BY Vanessa McDermott
2015-10-23
Title | The War on Drugs in Sport PDF eBook |
Author | Vanessa McDermott |
Publisher | Routledge |
Pages | 233 |
Release | 2015-10-23 |
Genre | Sports & Recreation |
ISBN | 1317607937 |
This book is an innovative and compelling work that develops a modified moral panic model illustrated by the drugs in sport debate. Drawing on Max Weber’s work on moral authority and legitimacy, McDermott argues that doping scandals create a crisis of legitimacy for sport governing bodies and other elite groups. This crisis leads to a moral panic, where the issue at stake for elite groups is perceptions of their organizational legitimacy. The book highlights the role of the media as a site where claims to legitimacy are made, and contested, contributing to the social construction of a moral panic.
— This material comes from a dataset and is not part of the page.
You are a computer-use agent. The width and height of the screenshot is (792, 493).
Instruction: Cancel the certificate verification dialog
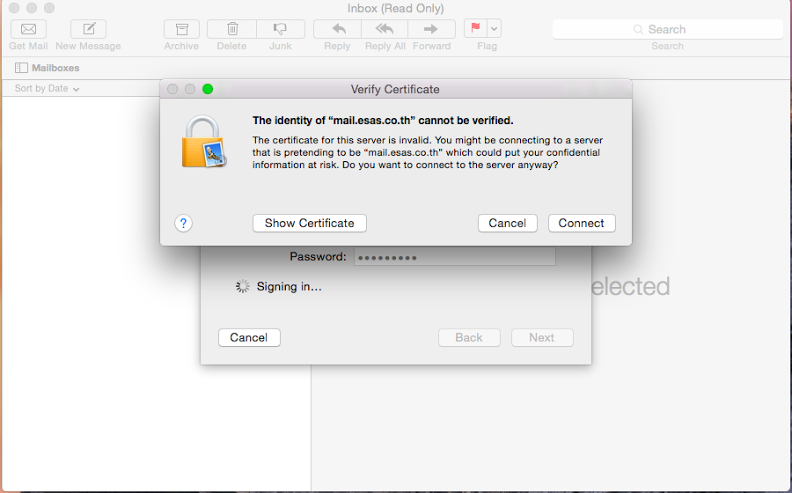pyautogui.click(x=507, y=223)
The book explores the way regulatory responses, in this case anti-doping policies in sport, reflect the interests of elite groups and the impact of those responses on individuals, or "folk devils." The War on Drugs in Sport makes a key contribution to moral panic theory by adapting Goode and Ben-Yehuda’s moral panic model to capture the diversity of interests and complex relationships between elite groups. The difference between this book and others in the field is its application of a new theoretical perspective, supported by well-researched empirical evidence.
BY Wilbur D. Jones, Jr.
2009-09-12
Title | "Football! Navy! War!" PDF eBook |
Author | Wilbur D. Jones, Jr. |
Publisher | McFarland |
Pages | 279 |
Release | 2009-09-12 |
Genre | Sports & Recreation |
ISBN | 0786454164 |
Not coincidentally, the sport of football naturally employs terms usually associated with war, such as "aerial attack," "blitz," and "trench warfare." During World War II, the United States military and colleges joined forces and fielded competitive football teams. The book highlights the Department of the Navy's role in preserving the game and football's impact on national morale and the war effort through their "lend-lease" to colleges of officer candidates, including All-America and professional players. It describes wartime college and military football throughout the globe and offers listings of college and military teams, records, scores, big games, and statistics; player and team profiles; and a glossary of period football terminology.